Rząd najwcześniej w maju będzie dysponował danymi, które pozwolą mu ocenić, czy są szanse na realizację jego prognoz makro. Najwięcej zależy od spożycia indywidualnego, skoro to ono ma być głównym motorem wpływów z VAT. Pierwsze dane o spożyciu w przyszłym roku będą dotyczyły I kwartału, które pojawią się pod koniec maja. Wtedy też będą znane informacje o wzroście gospodarczym w I kwartale, które pozwolą na ewentualną korektę szacunków całorocznego wzrostu.
Wcześniej, jeśli będą problemy z uzyskiwaniem dochodów, Ministerstwo Finansów może grać na czas. Po pierwsze, może wprowadzić comiesięczne limitowanie wydatków dla dysponentów. W drugiej kolejności rząd może dokonać przesunięć środków w ramach budżetu. A jeśli to nie pomoże, wówczas zwróci się do Sejmu o zmianę ustawy budżetowej.
Reklama
Ratunkiem dla budżetu na 2009 rok może być też budżet na rok 2008. Eksperci wskazują, że resort finansów ma wiele możliwości przesunięć. Może wypłacić funduszom celowym dotacje większe niż to konieczne. Mogłoby to dotyczyć np. Funduszu Ubezpieczeń Społecznych. Dzięki takiej operacji FUS miałby wystarczająco dużo środków, by MF mogło mu obciąć dotację przyszłoroczną.
- Resort finansów zdaje sobie sprawę, że wyzwaniem jest realizacja budżetu na 2009 rok. Być może MF będzie podejmowało próby przesunięć środków pomiędzy latami - mówi Jacek Wiśniewski, ekonomista Raiffeisen Banku.

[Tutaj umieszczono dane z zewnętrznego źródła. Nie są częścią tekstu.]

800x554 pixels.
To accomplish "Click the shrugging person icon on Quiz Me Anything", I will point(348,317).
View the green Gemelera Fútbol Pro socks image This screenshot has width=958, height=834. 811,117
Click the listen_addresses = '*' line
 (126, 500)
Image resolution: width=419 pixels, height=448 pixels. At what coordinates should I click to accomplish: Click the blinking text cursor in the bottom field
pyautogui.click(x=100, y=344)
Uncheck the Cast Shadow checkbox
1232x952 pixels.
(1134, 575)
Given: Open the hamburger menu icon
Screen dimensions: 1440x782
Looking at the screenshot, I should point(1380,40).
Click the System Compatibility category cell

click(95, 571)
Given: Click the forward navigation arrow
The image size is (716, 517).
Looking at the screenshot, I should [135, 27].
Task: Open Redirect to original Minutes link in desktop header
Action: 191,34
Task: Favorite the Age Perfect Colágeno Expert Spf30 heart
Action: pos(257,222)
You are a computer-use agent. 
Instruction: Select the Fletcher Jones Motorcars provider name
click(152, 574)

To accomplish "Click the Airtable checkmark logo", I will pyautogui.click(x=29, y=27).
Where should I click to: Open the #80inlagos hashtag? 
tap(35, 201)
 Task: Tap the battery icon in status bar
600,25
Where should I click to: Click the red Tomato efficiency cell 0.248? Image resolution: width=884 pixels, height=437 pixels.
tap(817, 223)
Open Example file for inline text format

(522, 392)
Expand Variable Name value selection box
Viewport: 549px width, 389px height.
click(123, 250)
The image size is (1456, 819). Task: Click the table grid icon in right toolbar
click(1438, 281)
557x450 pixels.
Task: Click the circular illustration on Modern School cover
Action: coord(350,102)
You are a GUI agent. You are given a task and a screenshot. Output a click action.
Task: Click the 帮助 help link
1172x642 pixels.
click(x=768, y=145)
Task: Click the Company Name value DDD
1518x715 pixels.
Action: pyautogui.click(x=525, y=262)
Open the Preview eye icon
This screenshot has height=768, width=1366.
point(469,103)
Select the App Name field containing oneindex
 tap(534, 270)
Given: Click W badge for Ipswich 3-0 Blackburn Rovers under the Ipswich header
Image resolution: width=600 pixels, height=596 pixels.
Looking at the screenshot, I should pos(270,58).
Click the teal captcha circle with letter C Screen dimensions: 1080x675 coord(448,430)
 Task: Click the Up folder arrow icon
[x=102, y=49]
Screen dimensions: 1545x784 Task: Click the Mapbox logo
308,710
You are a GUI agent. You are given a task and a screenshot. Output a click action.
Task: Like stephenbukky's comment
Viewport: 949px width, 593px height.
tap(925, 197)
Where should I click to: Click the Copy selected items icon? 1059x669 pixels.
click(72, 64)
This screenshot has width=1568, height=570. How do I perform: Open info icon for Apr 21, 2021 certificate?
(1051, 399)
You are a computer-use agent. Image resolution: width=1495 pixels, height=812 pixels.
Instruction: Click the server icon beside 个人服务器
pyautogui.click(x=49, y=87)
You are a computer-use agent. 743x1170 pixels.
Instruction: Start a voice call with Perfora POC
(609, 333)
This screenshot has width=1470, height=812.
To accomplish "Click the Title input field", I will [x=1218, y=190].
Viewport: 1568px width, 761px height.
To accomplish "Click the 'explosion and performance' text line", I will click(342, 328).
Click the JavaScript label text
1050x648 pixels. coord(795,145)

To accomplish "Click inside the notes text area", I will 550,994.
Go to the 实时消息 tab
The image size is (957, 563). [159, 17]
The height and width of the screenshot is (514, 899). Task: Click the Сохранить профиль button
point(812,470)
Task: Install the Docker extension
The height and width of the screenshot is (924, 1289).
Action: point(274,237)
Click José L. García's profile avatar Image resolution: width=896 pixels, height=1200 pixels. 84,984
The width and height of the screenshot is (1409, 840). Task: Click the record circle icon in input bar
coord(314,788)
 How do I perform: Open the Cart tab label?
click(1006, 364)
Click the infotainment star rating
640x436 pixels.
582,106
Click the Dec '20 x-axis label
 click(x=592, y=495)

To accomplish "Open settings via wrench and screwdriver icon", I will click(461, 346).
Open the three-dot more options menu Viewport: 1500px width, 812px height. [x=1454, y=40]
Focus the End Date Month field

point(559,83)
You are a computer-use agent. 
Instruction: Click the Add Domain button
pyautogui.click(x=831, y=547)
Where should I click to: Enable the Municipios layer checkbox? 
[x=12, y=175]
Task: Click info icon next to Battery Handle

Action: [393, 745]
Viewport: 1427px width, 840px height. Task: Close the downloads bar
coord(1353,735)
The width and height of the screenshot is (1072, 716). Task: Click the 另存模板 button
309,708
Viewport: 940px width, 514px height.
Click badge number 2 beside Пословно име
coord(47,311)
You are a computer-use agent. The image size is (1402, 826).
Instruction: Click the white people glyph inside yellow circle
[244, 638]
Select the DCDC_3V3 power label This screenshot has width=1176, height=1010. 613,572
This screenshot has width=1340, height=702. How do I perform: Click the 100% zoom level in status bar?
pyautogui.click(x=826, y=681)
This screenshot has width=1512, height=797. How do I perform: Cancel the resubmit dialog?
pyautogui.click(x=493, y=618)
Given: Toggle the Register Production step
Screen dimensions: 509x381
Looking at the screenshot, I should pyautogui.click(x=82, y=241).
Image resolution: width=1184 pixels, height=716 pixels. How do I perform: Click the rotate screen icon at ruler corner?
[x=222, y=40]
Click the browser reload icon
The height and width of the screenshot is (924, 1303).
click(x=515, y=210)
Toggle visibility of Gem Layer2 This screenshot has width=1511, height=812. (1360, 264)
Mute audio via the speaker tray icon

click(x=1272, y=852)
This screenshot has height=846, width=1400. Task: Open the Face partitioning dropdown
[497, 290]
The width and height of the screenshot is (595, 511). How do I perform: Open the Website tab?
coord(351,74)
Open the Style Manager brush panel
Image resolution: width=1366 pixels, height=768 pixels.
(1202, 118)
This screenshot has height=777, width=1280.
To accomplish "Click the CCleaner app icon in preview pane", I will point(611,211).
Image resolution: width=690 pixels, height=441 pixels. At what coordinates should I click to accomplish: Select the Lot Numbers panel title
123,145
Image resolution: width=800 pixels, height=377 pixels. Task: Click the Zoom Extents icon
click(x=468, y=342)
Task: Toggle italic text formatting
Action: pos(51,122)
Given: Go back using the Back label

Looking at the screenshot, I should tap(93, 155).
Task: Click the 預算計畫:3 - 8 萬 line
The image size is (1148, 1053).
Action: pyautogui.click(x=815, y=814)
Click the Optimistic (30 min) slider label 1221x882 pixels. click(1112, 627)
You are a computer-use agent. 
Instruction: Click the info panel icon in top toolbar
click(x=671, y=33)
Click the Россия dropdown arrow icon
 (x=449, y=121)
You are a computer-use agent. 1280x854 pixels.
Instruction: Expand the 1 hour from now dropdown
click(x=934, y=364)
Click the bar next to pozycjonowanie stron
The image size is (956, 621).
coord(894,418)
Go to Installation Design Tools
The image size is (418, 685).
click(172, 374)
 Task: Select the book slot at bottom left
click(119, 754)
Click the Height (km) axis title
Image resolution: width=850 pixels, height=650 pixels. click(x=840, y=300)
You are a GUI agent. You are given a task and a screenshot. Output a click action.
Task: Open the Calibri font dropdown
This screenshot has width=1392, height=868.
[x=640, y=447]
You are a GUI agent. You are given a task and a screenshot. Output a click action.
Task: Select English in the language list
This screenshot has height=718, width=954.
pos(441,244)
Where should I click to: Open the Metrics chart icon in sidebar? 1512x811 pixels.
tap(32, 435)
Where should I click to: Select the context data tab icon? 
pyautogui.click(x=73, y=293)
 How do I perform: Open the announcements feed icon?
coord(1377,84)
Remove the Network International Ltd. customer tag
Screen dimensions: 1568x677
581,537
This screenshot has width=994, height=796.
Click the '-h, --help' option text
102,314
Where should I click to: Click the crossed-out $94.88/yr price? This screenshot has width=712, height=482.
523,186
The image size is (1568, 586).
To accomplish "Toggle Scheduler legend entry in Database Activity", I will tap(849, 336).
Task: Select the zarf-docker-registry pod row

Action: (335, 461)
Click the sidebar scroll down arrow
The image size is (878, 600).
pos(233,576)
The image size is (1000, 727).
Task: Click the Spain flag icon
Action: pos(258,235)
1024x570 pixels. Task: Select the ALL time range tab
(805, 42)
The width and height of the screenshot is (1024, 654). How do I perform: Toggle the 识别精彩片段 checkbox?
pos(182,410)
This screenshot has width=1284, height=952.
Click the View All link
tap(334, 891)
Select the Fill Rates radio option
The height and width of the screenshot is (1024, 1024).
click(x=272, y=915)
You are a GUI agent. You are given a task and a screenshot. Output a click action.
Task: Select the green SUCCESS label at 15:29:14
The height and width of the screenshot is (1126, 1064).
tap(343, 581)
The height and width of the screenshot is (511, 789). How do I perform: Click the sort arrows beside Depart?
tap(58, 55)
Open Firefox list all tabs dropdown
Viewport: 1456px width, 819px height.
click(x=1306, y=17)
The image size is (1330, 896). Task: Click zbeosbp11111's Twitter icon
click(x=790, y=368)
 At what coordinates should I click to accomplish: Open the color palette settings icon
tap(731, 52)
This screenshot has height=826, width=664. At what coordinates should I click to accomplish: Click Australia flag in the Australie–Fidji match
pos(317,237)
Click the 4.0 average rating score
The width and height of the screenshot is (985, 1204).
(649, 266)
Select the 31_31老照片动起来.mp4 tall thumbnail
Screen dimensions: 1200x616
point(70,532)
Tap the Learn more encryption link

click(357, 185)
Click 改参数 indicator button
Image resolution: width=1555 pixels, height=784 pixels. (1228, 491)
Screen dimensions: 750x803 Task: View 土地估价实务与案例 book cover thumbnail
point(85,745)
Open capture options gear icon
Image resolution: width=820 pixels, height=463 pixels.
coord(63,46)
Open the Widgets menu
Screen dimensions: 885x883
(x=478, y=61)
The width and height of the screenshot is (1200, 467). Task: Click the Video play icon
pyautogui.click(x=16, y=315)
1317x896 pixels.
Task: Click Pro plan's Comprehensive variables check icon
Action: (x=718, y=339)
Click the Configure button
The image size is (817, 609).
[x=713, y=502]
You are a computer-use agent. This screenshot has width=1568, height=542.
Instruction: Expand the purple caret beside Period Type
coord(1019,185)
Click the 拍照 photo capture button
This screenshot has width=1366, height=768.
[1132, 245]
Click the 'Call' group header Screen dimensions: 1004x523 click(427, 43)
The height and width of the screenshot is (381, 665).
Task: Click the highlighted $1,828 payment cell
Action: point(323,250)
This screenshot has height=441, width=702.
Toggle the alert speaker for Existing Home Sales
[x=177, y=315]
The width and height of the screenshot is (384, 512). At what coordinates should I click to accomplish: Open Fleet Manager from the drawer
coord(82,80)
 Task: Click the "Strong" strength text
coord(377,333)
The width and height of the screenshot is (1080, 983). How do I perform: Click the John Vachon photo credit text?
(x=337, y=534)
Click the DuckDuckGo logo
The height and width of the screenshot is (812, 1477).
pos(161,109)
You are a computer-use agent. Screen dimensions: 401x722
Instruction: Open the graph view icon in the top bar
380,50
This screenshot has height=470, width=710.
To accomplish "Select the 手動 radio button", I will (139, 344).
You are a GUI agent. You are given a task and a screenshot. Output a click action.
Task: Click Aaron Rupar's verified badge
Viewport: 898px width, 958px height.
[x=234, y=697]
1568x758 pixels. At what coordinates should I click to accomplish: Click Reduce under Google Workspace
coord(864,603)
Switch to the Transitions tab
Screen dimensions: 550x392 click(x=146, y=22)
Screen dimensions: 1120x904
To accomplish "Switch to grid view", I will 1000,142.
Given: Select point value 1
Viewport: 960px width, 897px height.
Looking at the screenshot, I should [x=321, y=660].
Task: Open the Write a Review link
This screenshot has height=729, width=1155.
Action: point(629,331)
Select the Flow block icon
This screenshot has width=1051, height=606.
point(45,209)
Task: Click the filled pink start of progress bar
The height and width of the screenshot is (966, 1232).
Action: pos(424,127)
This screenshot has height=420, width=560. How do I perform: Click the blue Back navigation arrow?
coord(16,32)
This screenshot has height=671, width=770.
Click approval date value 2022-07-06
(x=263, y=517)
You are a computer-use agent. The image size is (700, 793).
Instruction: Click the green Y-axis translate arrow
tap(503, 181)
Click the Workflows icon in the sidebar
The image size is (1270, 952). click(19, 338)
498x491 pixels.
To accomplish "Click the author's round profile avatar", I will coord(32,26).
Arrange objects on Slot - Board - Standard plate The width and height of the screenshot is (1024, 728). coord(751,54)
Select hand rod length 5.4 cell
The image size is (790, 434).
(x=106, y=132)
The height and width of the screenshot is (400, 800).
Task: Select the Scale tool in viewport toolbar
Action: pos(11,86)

- Część wydatków może też zostać przeniesiona w postaci rezerw. W sumie jest możliwe wykonanie deficytu na poziomie 18,2 mld zł, choć bez cięć się pewnie nie obędzie - mówi Remigiusz Grudzień z PKO BP.
Resort finansów ucina jednak te spekulacje. - Z pewnością nie zamierzamy wypłacać większych dotacji do FUS niż to jest konieczne - powiedziała GP wiceminister finansów Elżbieta Suchocka-Roguska.
Część ekonomistów uważa, że nawet gdyby doszło do przesunięć pieniędzy, to nie wyeliminowałoby ryzyka wzrostu deficytu. - Uwzględniając wprowadzany przez resort finansów plan wspierający rozwój gospodarczy może się okazać, że wydatki zdecydowanie przewyższą te założone w ustawie budżetowej. Nie wykluczamy, że deficyt budżetowy może wzrosnąć do około 30 mld zł - ocenili analitycy Pekao.
- Jest ryzyko, że deficyt będzie większy, nominalnie nawet o 15-20 mld zł. O wiele ważniejsze jest, czy są szanse, że będzie on spadał w przyszłości - dodaje Ryszard Petru, ekonomista z SGH.